As I began praying for the grace to let go of my bitterness and allow God to heal the hurts that fed it, I was invited by friends to participate in a Spiritual Growth Class based on the book, Soul Feast, by Marjorie Thompson. I read the book and found it challenging and exciting, but one of the two facilitators of this class would be the man whose words had both wounded me and set off the very painful chain of events that resulted in more broken relationships. It hit me that this might be the answer to my prayer for grace and healing, so I joined the class, but chose a seat safely far down the long table from my adversary.

For several months, we managed to interact civilly, but cautiously. We tiptoed around anything relating to our controversy, while finding shared ideas on spirituality. I could tell that both of us were truly trying to apply the insights in the book.

Out of the blue, a conflict developed between my male nemesis and the female co-facilitator. He quickly became so defensive and verbally combative, that she left in the middle of the class. No one knew what to do, but when he began to just go on with the class, as if nothing had happened, I asked if we could pray for our friend who was hurting.

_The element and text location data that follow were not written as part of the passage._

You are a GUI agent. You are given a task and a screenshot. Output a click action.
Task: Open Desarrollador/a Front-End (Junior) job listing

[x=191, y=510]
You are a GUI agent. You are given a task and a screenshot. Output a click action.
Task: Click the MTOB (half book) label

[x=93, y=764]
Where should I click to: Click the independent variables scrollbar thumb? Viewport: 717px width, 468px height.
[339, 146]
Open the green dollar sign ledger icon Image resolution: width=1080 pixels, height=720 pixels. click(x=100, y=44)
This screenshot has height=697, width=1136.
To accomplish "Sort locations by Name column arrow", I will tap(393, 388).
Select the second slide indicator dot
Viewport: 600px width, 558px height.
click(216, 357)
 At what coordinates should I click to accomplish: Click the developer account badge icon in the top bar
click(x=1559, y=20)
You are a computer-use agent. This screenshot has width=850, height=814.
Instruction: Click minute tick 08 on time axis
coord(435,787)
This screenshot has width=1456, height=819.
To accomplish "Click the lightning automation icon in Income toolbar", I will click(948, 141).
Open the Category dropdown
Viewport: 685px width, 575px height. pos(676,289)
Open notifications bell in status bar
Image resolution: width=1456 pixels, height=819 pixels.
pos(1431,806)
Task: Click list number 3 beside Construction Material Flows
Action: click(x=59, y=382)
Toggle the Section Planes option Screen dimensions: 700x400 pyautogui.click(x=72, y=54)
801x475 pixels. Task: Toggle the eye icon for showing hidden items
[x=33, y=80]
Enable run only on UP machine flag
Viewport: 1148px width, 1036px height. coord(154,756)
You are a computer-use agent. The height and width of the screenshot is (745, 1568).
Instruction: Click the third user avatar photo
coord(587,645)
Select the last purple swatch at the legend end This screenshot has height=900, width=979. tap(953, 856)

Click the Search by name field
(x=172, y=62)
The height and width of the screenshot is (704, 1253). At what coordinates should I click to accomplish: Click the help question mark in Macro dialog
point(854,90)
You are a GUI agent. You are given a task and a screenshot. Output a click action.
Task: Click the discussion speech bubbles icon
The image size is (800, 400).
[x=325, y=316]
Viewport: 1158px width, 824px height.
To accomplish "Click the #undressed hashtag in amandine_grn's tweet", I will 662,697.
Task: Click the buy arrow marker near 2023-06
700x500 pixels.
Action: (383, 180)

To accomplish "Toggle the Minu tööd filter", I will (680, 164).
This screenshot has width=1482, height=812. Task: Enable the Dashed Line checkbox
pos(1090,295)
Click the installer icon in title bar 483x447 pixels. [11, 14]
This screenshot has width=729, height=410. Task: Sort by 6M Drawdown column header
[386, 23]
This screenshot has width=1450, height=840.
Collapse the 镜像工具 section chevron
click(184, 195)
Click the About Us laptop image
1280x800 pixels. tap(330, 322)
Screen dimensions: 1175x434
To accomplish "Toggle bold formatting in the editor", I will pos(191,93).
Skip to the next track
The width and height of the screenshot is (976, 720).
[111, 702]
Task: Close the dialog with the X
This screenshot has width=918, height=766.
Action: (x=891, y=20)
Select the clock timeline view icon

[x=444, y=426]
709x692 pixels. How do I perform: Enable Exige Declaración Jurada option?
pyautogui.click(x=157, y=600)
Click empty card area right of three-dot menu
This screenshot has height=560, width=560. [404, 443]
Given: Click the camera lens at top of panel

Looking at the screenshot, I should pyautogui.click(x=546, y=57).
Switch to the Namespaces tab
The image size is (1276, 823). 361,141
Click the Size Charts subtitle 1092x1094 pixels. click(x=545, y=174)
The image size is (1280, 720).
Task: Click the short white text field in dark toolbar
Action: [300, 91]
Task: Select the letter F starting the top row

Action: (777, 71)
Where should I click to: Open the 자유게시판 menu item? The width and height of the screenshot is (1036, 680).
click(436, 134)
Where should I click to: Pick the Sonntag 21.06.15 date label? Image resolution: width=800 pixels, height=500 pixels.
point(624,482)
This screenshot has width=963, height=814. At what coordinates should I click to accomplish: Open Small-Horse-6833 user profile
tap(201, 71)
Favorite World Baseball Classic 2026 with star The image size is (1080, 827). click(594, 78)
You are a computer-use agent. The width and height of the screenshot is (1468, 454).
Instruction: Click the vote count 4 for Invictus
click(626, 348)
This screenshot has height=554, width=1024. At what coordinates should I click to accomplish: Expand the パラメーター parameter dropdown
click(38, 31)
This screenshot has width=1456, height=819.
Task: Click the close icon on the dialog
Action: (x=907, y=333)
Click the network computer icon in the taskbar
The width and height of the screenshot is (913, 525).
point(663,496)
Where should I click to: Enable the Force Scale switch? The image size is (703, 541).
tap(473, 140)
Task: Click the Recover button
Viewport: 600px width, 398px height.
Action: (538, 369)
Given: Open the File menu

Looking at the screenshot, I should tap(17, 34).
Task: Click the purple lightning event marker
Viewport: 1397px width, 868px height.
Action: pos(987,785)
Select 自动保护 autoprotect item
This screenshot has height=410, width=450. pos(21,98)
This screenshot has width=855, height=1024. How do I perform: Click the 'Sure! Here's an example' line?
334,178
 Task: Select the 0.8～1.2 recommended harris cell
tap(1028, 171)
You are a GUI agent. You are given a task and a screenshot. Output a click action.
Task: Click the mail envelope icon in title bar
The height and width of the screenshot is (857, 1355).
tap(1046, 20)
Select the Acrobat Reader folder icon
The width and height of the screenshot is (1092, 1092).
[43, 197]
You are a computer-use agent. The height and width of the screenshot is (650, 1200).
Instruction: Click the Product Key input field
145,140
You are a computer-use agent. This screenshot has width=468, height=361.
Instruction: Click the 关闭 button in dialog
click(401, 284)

I said that I didn’t believe any of us really wanted to hurt each other, but Christians or not, conflicts happened, and we all needed grace for healing. We said a simple prayer for healing of hurt and then we went on with the class.

Within two days time they had reconciled completely. He had called her after class. Though she didn’t take his call while she was still furious, by the next day, she had prayed her way through to understanding and forgiveness, and so had he when she went to see him.

As I witnessed this, I immediately realized that I should have gone to him soon after being hurt, explained how I felt, and trusted God to give us the grace to overcome our differences. But, I also recognized that I hadn’t, because he had unwittingly blundered into my worst minefield of insecurity. Now, in praying about and coming to grips with that particular personal demon, I finally experienced a greatly needed new freedom. Then, I was not only able to reconcile with him, but to share with our class how powerful seeing the human frailty of our co-facilitators being healed by their commitment to love was.

I don’t think any words in a book or sermon could have had that power. We really are called to flesh out the gospel for others, not by pretending to be perfect, but by our commitment to forgiveness. I am now praying and working on reconciliation of the other broken relationships set off by this one. Thanks again, Kozo for challenging me to do this.

A New Beginning in Forgiveness

I have been alienated from someone important to me for two years.
Everytime I tried to forgive, I just relived the hurt and injustice, and my resentment grew stronger and more entrenched.
Yesterday, I finally looked at it from a different viewpoint: How could I have handled my hurt in a way that could have given us an opportunity for healing and reconciliation instead of letting this fester into a poisonous wound?
I realized that a lot of harm could have been avoided, if I had been courageous enough to simply go immediately and explain how hurt I was and why.
I hope to do this now, but the conflict set off a chain of events that will now be much harder to heal than it would have been in the beginning.

I want to thank Kozo for his challenge to forgive in his blog, everyday gurus.